Since the other angle is three times as great, it can be represented as three 'parts'.

**step3** Calculating the total number of parts

Together, the two angles make up a total number of parts.
Total parts = Parts for smaller angle + Parts for larger angle
Total parts = 1 part + 3 parts = 4 parts.

**step4** Finding the value of one part

We know that the sum of the degrees in both angles is 180 degrees.
These 180 degrees represent the total of 4 parts.
To find the value of one part, we divide the total degrees by the total number of parts.
Value of one part = $$180 \text{ degrees} \div 4 \text{ parts}$$
Value of one part = $$45 \text{ degrees}$$.

**step5** Calculating the measure of each angle

Now we can find the measure of each angle:
The smaller angle is 1 part, so its measure is $$1 \times 45 \text{ degrees} = 45 \text{ degrees}$$.
The larger angle is 3 parts, so its measure is $$3 \times 45 \text{ degrees} = 135 \text{ degrees}$$.
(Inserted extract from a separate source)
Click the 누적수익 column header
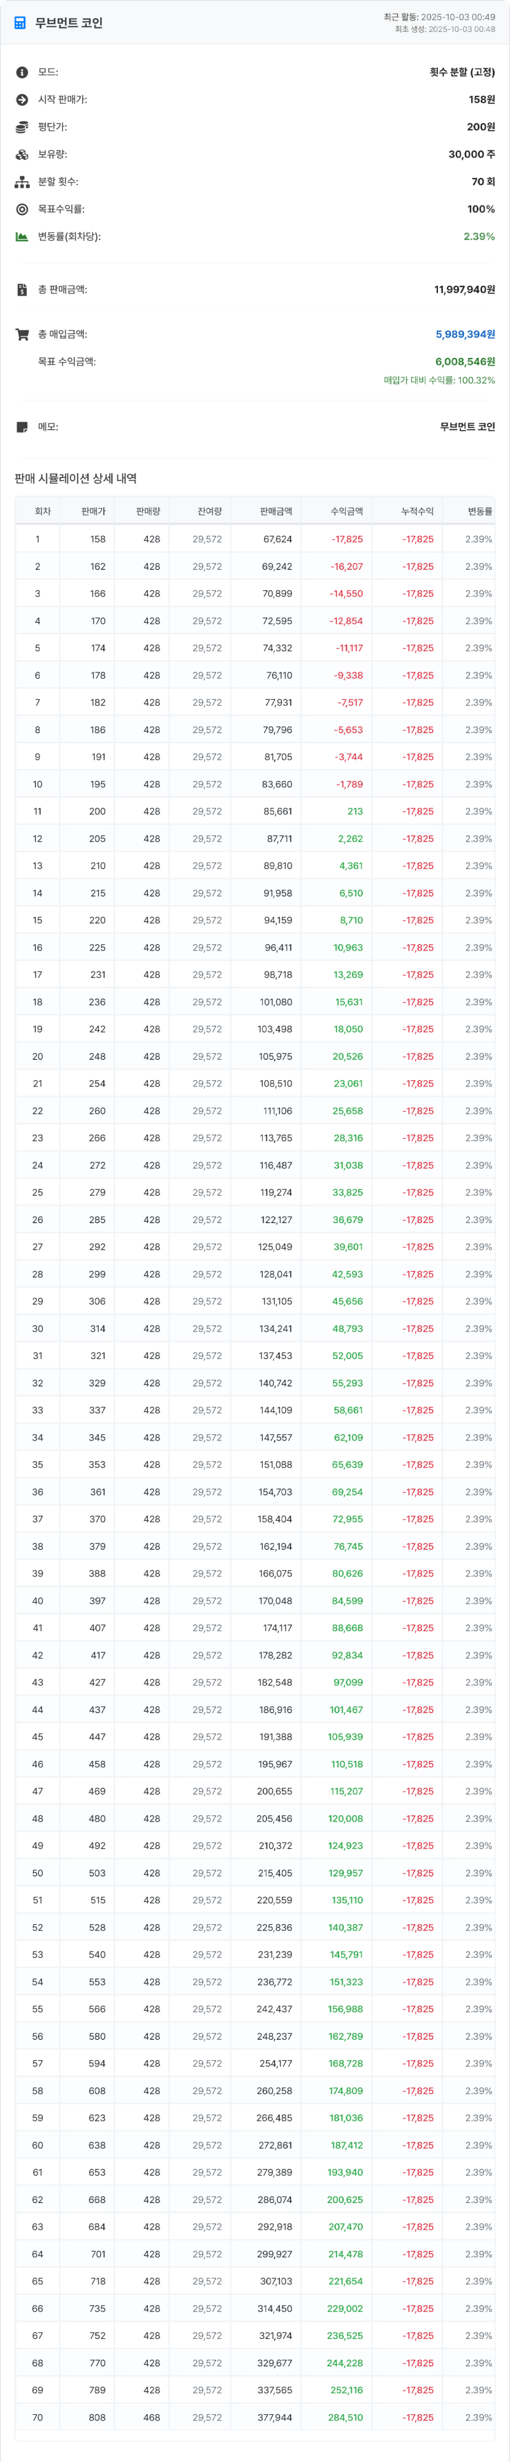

**step6** Verifying the solution

To verify our answer, we can check if the sum of the two angles is 180 degrees.
$$45 \text{ degrees} + 135 \text{ degrees} = 180 \text{ degrees}$$.
The sum matches the given information. We also check if one angle is three times the other: $$3 \times 45 = 135$$. This also matches the given information.
Thus, the two angles are 45 degrees and 135 degrees.